If you squint the M4 is the same as the Strix Halo. The M4 has roughly
* double the bandwidth;
* half the compute; and
* double the price for comparable memory (128GB)
compared to the Strix Halo.
I'm more interested in the AMD chips because of cost plus, while I have an Apple laptop, I do most of my work on a Linux desktop. So a killer AMD chip works better for me. If you don't mind paying the Apple tax then a Mac is a viable option. I'm not sure on the software side of LLMs on Apple Silicon but I cannot imagine it's unusable.
I am also very interested in AMD's Strix Halo for running LLMs locally.
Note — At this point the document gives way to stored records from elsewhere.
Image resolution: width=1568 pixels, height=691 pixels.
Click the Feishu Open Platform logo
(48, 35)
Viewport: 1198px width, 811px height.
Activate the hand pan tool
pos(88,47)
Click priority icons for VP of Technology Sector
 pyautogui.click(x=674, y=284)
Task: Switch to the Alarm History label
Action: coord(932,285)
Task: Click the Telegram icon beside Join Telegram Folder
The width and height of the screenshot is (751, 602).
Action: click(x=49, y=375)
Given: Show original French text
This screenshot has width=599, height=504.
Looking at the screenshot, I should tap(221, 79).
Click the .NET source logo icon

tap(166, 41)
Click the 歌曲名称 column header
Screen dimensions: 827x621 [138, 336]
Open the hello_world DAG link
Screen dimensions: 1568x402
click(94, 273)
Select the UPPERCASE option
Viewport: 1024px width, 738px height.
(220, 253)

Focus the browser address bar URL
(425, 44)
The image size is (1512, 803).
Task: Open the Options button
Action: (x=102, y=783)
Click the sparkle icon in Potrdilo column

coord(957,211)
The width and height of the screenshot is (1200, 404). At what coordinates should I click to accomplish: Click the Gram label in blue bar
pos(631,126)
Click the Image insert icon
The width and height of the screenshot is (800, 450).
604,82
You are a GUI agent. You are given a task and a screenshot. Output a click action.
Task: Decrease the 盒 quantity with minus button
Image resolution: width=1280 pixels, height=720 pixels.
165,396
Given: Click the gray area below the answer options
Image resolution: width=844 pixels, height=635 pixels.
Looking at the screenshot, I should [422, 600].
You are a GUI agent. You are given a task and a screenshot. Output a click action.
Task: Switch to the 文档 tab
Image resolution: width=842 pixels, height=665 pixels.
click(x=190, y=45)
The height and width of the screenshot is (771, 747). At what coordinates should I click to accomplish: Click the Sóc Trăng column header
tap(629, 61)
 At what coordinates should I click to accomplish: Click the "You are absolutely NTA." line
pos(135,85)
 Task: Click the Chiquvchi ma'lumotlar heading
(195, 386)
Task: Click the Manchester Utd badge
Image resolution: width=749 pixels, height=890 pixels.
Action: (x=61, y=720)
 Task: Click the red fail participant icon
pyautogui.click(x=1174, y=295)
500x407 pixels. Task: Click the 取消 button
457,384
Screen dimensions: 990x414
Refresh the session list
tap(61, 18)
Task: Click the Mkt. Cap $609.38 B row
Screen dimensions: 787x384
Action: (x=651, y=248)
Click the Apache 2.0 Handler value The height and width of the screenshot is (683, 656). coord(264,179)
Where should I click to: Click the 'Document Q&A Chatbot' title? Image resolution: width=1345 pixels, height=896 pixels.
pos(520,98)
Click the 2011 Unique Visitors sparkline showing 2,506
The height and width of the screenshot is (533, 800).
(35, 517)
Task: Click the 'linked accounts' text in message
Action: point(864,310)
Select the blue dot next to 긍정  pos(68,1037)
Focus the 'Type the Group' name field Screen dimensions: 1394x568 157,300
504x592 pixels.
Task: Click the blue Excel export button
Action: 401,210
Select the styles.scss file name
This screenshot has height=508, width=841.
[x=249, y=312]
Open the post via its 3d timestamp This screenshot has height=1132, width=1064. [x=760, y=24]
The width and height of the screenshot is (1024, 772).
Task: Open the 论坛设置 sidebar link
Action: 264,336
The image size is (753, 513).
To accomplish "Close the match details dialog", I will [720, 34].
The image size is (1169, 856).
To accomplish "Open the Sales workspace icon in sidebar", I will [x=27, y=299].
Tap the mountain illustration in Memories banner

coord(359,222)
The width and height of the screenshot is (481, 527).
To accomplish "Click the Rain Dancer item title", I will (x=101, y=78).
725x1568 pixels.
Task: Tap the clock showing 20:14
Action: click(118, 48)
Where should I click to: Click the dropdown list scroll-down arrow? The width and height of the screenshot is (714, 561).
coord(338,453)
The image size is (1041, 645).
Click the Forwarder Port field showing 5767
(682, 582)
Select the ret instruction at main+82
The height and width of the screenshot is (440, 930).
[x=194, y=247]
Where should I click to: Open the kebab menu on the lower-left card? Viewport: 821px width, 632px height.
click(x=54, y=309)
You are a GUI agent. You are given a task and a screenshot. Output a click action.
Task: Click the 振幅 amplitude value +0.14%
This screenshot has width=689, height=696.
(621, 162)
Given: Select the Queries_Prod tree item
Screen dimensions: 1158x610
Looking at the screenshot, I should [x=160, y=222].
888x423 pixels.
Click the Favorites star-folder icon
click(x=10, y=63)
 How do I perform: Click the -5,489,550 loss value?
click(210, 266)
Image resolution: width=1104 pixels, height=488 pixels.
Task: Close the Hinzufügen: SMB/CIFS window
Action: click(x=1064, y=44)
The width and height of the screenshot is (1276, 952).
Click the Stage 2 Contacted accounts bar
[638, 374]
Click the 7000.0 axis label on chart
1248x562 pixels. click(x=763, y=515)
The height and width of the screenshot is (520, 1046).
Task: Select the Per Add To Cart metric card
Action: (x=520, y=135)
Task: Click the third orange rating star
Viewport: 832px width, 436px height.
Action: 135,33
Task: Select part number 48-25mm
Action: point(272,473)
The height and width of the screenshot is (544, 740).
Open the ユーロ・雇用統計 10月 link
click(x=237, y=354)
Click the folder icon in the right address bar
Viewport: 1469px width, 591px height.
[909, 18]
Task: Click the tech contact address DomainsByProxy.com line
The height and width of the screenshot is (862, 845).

For that I have a Framework Desktop in order (batch 1!).
Alex Ziskind on Youtube does videos comparing Strix Halo, M4 Mac mini and MacBook Pro, Nvidia 5090, etc. including power consumption. The only downside is one has to pull out the numbers from the videos, there's no tables or anything. Here is the recent video with testing Strix Halo and a Mac mini: https://www.youtube.com/watch?v=B7GDr-VFuEo
I don't know, what's worst with people running LLM locally compared to running any software locally?
There is nothing fundamentally new in having freedom in edge of societies. Yes it can lead to horrible situation, like someone kill neighbors, using the single handable bright new tool available to all. But that's far less of a concern than having the powerful new tool staying in full concentrated control of the greediest humans out there, who will gladly escalate any hindrance to genocide whenever something doesn't fit their perspective.
If anyone has any suggestions of people thinking about this space they respect, I'd love to listen to more ideas and thoughts on the developments.